It was established in 1897 from the private collection mainly created by Richard Seymour-Conway, 4th Marquess of Hertford (1800–1870), who left it and the house to his illegitimate son Sir Richard Wallace (1818–1890), whose widow bequeathed the entire collection to the nation. The museum opened to the public in 1900 in Hertford House, Manchester Square, and remains there, housed in its entirety, to this day. A condition of the bequest was that no object ever leave the collection, even for loan exhibitions. Admission is free.

The Wallace Collection is a non-departmental public body.

The museum’s collection numbers nearly 5,500 objects and is best known for its quality and breadth of eighteenth-century French paintings, Sèvres porcelain and French furniture.

The Wallace Collection also displays many other treasures, such as two paintings by Titian, five Rembrandts, nine Rubenses, four Van Dycks, eight Canalettos, nineteen Bouchers, masterpieces by de Hooch, nine Teniers, Frans Hals, nine Murillos, two Velázquez and paintings by Domenichino, Cima, Daddi, Reni, Rosa, Thomas Gainsborough, Joshua Reynolds, Antoine Watteau, Nicholas Lancret, Jan Steen, Aelbert Cuyp and nine Guardis. The museum also holds a fine collection of arms and armour, featuring both European and Oriental objects, as well as displays of gold boxes, miniatures, sculpture and medieval and Renaissance works of art such as maiolica, glass, bronzes and Limoges enamels.
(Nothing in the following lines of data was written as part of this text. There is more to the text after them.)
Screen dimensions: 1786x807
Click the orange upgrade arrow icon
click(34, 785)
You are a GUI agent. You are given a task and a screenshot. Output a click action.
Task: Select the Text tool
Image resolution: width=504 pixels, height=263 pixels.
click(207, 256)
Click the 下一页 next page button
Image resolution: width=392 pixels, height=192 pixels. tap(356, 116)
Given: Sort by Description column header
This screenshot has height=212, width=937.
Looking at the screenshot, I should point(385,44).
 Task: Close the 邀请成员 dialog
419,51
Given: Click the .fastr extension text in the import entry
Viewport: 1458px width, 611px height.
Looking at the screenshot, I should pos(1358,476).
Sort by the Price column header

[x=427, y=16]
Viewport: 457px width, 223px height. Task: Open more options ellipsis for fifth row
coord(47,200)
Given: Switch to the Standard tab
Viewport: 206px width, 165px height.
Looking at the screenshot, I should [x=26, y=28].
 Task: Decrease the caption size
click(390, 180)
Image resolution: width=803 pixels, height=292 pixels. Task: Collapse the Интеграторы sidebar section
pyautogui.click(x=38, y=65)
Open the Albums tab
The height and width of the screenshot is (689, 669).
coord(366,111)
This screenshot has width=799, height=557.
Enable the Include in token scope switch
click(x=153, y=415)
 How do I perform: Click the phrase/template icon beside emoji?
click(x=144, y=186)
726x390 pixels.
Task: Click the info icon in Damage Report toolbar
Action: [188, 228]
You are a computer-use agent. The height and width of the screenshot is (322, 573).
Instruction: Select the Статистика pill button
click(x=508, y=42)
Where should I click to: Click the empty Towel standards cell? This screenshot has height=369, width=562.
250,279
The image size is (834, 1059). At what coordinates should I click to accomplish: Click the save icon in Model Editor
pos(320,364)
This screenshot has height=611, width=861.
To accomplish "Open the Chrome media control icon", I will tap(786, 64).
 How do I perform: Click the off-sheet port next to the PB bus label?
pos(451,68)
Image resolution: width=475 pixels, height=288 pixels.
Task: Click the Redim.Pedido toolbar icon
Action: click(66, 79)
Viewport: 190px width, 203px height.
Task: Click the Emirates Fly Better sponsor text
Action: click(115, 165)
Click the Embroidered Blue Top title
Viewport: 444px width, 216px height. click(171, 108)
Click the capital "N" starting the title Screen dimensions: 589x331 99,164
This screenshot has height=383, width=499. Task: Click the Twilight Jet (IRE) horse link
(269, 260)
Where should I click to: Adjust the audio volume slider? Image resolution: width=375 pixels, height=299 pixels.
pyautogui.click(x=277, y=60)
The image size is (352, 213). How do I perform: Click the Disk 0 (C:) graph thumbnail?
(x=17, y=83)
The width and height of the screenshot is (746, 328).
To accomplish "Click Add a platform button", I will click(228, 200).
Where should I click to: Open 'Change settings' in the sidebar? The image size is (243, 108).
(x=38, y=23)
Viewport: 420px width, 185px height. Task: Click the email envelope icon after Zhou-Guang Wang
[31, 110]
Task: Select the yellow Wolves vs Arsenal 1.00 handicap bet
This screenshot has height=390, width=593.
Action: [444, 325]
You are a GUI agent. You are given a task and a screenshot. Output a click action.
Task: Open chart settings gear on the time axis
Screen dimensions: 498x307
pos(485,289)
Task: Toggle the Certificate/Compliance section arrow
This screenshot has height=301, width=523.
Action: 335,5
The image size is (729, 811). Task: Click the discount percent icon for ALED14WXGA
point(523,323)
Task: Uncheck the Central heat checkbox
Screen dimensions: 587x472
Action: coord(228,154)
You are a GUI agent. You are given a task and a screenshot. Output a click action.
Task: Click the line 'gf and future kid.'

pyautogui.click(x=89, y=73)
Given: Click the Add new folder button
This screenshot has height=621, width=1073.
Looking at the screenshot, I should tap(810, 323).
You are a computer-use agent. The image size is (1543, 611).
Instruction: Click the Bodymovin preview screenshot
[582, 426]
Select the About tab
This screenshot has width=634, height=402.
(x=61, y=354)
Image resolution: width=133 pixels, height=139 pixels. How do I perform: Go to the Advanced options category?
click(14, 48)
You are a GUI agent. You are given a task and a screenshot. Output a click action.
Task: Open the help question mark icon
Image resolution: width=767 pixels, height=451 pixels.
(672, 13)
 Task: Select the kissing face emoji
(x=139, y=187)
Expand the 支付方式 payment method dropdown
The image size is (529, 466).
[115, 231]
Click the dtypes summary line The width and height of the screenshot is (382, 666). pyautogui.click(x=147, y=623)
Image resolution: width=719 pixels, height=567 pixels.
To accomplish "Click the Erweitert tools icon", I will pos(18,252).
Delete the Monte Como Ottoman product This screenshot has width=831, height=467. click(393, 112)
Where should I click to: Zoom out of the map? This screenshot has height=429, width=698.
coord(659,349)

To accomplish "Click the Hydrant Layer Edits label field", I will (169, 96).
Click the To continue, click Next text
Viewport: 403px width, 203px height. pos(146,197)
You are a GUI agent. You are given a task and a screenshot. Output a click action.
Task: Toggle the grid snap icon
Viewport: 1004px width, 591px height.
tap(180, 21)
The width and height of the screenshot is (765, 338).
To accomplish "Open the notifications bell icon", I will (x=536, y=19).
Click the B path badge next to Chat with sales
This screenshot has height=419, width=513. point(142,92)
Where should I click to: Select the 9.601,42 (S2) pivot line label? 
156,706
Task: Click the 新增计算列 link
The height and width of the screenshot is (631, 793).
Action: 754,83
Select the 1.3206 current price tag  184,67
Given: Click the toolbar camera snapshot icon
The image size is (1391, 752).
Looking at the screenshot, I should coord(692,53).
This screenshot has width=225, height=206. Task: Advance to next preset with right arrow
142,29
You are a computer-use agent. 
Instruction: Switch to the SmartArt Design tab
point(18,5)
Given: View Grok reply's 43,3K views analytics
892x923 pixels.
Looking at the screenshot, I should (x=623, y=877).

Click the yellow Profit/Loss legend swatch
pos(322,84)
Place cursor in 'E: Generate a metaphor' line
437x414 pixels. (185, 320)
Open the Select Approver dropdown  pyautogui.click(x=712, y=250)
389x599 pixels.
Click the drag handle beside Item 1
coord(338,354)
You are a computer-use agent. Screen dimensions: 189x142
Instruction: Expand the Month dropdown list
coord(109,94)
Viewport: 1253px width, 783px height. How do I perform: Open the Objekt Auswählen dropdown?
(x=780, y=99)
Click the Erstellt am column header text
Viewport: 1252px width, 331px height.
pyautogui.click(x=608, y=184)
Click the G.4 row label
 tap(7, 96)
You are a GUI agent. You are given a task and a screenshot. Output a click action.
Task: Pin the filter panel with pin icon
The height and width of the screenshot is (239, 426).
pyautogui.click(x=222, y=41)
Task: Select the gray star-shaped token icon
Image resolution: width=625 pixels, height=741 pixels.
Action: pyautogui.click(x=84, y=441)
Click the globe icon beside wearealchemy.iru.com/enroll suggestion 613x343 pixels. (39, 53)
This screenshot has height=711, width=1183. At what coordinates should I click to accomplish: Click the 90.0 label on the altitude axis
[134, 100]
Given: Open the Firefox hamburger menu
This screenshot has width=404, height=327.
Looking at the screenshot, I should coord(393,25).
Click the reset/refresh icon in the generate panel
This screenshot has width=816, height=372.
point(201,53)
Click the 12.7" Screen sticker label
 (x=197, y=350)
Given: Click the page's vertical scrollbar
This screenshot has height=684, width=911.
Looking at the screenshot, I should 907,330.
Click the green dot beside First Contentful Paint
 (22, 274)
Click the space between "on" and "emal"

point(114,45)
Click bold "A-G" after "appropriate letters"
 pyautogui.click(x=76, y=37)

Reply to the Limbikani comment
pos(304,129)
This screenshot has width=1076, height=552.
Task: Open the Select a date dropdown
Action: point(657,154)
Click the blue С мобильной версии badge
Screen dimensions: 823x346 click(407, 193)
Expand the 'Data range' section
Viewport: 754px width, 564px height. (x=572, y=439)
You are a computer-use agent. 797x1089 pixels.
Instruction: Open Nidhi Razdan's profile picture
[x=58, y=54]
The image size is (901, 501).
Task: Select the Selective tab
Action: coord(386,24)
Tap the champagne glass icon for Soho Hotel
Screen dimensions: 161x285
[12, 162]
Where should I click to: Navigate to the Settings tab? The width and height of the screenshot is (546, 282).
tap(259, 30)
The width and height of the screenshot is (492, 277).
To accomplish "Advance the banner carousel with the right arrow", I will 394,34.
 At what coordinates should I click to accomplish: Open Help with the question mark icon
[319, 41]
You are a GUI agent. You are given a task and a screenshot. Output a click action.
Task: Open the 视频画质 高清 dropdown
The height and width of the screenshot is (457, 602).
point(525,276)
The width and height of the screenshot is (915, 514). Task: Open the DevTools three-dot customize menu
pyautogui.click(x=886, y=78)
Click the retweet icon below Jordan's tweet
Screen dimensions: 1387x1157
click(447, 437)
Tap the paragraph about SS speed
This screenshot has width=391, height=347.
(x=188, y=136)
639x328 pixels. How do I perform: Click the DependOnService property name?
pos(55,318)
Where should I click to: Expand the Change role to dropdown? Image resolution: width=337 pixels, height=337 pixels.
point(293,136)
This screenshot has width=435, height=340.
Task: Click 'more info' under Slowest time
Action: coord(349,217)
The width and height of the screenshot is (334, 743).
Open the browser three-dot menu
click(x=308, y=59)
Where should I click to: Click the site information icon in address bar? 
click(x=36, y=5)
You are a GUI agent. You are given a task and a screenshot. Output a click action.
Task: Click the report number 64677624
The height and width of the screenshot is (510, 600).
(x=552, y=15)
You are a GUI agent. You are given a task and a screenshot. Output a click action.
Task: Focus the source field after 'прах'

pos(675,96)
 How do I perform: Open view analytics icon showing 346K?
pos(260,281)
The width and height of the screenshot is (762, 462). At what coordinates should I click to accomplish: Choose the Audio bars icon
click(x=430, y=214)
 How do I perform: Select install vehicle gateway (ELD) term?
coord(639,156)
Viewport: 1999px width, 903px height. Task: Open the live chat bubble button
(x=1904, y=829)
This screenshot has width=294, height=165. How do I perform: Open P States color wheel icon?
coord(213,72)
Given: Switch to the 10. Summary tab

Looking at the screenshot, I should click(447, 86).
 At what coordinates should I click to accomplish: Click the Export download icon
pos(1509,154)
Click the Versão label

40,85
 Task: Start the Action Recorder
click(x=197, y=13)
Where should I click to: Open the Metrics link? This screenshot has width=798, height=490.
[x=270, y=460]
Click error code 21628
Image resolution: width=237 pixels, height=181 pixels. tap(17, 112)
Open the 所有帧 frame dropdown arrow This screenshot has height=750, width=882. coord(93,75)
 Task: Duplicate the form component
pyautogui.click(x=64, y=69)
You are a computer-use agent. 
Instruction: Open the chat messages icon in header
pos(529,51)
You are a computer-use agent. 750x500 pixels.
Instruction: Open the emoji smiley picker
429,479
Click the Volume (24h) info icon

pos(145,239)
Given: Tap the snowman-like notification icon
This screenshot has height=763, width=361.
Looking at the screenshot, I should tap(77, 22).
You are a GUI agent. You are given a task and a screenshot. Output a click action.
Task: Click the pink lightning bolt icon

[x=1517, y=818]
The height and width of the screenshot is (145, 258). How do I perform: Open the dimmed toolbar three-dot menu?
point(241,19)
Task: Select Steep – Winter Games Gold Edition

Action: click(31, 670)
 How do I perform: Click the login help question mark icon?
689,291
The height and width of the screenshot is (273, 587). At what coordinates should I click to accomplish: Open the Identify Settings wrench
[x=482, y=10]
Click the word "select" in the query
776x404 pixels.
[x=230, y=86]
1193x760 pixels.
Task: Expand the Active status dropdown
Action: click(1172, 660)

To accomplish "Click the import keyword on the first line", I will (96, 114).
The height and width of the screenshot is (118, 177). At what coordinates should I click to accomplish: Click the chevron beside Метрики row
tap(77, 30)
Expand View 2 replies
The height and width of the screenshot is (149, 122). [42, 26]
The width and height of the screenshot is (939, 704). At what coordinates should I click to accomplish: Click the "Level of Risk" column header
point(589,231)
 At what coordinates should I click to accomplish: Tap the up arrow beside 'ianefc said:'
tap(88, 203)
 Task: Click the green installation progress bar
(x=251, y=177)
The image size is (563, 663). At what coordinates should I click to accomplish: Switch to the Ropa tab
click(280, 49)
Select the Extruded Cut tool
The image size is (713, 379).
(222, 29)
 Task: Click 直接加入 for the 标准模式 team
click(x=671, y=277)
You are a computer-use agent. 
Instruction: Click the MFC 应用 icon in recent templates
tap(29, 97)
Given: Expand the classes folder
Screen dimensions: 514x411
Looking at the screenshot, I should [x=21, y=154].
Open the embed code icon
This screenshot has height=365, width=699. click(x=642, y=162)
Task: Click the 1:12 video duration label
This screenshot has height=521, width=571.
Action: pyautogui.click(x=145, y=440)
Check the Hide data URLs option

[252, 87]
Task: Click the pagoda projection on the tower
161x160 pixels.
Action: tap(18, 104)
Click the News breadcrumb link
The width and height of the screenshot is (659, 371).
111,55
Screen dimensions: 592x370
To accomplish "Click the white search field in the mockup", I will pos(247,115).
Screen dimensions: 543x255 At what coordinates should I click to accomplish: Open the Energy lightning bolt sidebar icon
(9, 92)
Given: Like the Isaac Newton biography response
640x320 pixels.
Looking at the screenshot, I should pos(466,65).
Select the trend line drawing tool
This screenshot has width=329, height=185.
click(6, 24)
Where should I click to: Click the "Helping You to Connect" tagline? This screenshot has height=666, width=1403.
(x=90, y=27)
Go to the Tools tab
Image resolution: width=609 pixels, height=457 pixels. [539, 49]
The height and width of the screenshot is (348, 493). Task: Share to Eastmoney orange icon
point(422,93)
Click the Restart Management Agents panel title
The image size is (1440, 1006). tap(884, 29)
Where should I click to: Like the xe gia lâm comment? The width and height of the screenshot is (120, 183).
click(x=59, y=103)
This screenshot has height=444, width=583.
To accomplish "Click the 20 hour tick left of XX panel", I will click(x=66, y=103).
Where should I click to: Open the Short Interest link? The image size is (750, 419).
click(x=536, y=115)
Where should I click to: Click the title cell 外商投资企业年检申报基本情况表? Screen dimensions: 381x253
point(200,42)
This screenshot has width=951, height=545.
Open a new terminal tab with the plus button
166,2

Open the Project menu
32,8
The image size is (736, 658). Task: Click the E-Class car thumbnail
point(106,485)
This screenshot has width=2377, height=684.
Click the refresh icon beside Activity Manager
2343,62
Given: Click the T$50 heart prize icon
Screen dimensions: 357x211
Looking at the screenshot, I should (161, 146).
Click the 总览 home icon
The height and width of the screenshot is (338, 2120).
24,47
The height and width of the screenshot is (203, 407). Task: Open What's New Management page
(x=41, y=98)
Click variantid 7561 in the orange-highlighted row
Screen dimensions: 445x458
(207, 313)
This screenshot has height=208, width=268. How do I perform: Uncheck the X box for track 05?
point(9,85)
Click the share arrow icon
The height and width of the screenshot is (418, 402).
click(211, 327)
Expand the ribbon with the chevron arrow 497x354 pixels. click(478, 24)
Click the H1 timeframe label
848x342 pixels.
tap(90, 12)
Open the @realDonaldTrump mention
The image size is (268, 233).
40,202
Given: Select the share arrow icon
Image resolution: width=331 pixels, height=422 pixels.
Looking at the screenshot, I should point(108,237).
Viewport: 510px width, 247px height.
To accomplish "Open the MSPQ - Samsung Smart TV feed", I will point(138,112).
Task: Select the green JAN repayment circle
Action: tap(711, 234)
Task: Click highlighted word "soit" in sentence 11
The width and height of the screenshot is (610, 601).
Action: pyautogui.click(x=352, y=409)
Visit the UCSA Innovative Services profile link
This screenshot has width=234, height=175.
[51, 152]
The works of art in the Collection comprise:

  • Paintings,Watercolours and Drawings 775
  • Furniture 528
  • Ceramics 510
  • European and Oriental Arms and Armour 2,370
  • Sculpture 466
  • Miniatures 334
  • Medieval and Renaissance Works of Art 363

Goldsmiths’ Work 120

By far the most famous painting in the collection is Frans Hals ‘The Laughing Cavalier’ even if you only have ten minutes while shopping in the West End pop in and have a look.

http://www.wallacecollection.org

Hidden London : The National Garden Museum at Lambeth Palace and the Tradescant’s final resting place.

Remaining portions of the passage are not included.